*** Opening of Material provided ***
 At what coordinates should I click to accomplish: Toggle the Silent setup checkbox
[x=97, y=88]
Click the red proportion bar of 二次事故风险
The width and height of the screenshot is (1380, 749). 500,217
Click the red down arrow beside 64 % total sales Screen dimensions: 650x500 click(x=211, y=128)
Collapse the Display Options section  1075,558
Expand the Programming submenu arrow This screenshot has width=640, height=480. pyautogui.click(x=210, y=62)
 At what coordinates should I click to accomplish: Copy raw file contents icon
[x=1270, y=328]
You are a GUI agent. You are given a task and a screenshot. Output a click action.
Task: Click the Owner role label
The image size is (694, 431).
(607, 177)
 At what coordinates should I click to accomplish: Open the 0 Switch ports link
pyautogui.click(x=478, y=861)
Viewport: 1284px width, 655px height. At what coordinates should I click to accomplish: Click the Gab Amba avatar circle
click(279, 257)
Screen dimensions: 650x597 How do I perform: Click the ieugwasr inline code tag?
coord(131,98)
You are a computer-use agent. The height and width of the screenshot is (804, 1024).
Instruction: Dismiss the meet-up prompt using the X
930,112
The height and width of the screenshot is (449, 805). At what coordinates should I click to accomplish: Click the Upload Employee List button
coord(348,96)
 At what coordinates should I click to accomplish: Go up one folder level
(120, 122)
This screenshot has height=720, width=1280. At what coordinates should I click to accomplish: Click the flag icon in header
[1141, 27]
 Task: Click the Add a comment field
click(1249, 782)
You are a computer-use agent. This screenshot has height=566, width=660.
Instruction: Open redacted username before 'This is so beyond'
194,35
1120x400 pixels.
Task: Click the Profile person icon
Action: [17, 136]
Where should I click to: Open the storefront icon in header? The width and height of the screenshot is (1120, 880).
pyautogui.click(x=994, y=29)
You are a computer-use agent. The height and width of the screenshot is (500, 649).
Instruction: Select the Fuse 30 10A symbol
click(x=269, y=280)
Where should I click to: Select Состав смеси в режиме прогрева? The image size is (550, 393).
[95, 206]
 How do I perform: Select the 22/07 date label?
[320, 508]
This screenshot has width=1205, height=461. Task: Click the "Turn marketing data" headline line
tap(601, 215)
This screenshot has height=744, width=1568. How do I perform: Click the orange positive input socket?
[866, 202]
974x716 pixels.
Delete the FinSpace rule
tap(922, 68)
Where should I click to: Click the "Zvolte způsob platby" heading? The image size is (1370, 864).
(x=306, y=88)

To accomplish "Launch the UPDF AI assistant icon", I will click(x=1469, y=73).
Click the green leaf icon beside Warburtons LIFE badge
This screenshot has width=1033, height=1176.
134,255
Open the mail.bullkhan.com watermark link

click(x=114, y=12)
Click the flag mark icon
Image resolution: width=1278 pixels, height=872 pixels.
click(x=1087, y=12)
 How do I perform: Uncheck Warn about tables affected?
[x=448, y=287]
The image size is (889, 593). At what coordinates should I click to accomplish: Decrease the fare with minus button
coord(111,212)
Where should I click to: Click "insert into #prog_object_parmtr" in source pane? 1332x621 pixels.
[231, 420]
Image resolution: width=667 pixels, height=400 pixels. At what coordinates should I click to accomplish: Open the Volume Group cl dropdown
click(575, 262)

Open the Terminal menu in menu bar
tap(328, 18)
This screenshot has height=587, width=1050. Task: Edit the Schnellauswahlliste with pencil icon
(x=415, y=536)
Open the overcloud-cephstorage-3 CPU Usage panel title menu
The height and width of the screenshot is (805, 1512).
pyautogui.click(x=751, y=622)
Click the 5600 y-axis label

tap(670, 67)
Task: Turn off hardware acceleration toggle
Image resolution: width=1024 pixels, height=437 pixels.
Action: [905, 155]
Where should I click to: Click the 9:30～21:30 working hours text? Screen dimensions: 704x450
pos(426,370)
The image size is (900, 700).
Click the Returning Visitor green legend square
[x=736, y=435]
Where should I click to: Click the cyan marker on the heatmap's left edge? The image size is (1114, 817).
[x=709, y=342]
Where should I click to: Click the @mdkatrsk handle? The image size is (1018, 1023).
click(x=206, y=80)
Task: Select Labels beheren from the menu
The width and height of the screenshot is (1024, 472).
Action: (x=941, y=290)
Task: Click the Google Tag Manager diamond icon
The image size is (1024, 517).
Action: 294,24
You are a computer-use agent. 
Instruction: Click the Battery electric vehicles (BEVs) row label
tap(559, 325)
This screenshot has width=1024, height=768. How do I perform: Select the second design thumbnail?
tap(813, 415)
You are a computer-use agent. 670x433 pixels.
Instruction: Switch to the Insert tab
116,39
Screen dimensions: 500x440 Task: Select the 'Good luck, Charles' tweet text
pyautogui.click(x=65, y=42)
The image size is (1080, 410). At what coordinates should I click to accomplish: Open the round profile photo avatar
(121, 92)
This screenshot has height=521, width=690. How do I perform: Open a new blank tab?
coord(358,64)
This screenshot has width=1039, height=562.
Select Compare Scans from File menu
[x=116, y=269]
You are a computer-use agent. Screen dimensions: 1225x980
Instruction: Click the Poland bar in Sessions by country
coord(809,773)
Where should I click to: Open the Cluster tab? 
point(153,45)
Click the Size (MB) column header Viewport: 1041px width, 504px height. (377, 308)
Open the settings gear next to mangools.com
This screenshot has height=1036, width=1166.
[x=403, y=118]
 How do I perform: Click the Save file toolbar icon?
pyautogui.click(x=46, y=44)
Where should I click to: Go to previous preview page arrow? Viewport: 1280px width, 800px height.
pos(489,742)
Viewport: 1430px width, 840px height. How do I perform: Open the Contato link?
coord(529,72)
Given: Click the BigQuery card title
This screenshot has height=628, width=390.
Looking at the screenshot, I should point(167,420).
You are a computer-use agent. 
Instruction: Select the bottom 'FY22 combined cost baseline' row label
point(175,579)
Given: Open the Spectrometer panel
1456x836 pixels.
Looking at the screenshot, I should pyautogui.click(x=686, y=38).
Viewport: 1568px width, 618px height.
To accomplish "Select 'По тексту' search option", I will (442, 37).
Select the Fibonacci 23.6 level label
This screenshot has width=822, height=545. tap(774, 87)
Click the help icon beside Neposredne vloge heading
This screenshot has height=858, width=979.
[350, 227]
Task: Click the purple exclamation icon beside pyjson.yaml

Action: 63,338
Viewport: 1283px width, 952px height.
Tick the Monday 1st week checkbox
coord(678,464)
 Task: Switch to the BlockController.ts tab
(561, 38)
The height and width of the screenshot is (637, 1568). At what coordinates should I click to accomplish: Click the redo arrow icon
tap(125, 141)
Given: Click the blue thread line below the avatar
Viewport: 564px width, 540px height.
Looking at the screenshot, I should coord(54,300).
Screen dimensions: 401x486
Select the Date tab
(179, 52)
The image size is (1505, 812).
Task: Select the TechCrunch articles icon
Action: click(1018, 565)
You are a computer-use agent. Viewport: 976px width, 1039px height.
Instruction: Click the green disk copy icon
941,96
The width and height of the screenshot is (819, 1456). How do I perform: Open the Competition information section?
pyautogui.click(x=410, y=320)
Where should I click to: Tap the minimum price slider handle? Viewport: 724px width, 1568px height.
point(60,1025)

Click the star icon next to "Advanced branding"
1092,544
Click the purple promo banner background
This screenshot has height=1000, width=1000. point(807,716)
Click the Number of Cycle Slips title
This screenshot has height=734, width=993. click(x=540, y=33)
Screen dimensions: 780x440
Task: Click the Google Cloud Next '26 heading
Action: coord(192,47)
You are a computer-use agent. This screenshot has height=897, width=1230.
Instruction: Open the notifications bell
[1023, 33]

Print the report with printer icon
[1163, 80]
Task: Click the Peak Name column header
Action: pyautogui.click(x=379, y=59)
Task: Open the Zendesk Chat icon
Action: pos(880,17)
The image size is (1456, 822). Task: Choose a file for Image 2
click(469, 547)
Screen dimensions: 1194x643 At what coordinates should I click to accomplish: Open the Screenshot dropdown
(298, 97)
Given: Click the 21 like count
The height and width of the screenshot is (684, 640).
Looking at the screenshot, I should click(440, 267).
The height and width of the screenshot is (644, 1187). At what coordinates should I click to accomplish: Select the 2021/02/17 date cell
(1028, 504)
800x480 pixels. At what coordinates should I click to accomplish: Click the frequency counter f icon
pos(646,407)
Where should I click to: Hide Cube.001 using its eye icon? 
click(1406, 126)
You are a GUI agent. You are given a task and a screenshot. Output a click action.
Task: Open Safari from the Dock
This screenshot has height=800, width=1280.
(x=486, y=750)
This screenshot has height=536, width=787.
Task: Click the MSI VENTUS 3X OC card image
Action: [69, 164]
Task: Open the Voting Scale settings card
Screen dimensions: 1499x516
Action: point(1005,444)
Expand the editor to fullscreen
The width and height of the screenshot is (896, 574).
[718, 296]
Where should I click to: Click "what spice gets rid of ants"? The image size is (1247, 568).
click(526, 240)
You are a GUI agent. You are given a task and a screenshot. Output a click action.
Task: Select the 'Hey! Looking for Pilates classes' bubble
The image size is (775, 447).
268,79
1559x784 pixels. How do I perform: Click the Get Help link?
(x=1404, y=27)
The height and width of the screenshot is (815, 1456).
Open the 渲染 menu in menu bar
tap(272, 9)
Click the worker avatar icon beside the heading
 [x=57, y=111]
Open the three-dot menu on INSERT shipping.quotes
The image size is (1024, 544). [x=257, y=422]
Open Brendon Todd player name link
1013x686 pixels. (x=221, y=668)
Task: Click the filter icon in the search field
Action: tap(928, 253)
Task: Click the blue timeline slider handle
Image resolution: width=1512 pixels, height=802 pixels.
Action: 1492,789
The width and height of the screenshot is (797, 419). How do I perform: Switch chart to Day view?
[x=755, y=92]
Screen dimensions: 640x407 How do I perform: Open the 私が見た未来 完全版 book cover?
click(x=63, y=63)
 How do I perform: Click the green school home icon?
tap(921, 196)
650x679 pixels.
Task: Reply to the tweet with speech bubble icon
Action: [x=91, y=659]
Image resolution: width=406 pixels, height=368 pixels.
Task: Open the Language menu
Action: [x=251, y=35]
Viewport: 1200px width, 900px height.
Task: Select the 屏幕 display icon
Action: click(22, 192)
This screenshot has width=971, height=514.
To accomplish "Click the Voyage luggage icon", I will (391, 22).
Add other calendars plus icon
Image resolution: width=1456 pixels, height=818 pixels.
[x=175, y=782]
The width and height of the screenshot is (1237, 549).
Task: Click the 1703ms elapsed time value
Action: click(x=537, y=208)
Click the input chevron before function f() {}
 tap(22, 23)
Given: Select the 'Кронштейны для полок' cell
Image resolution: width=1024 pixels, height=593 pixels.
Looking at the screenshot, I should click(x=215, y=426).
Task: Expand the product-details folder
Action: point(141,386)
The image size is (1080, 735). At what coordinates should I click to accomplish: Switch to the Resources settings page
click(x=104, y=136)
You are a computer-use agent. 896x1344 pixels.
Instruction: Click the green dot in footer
*** Close of Material provided ***
## What is expected
Above are some lines. Repeat exactly, and only, those from the line that has "Click the red proportion bar of 二次事故风险" through the line that has "is (500, 649).".

## Finished exercise
Click the red proportion bar of 二次事故风险
The width and height of the screenshot is (1380, 749). 500,217
Click the red down arrow beside 64 % total sales Screen dimensions: 650x500 click(x=211, y=128)
Collapse the Display Options section  1075,558
Expand the Programming submenu arrow This screenshot has width=640, height=480. pyautogui.click(x=210, y=62)
 At what coordinates should I click to accomplish: Copy raw file contents icon
[x=1270, y=328]
You are a GUI agent. You are given a task and a screenshot. Output a click action.
Task: Click the Owner role label
The image size is (694, 431).
(607, 177)
 At what coordinates should I click to accomplish: Open the 0 Switch ports link
pyautogui.click(x=478, y=861)
Viewport: 1284px width, 655px height. At what coordinates should I click to accomplish: Click the Gab Amba avatar circle
click(279, 257)
Screen dimensions: 650x597 How do I perform: Click the ieugwasr inline code tag?
coord(131,98)
You are a computer-use agent. The height and width of the screenshot is (804, 1024).
Instruction: Dismiss the meet-up prompt using the X
930,112
The height and width of the screenshot is (449, 805). At what coordinates should I click to accomplish: Click the Upload Employee List button
coord(348,96)
 At what coordinates should I click to accomplish: Go up one folder level
(120, 122)
This screenshot has height=720, width=1280. At what coordinates should I click to accomplish: Click the flag icon in header
[1141, 27]
 Task: Click the Add a comment field
click(1249, 782)
You are a computer-use agent. This screenshot has height=566, width=660.
Instruction: Open redacted username before 'This is so beyond'
194,35
1120x400 pixels.
Task: Click the Profile person icon
Action: [17, 136]
Where should I click to: Open the storefront icon in header? The width and height of the screenshot is (1120, 880).
pyautogui.click(x=994, y=29)
You are a computer-use agent. The height and width of the screenshot is (500, 649).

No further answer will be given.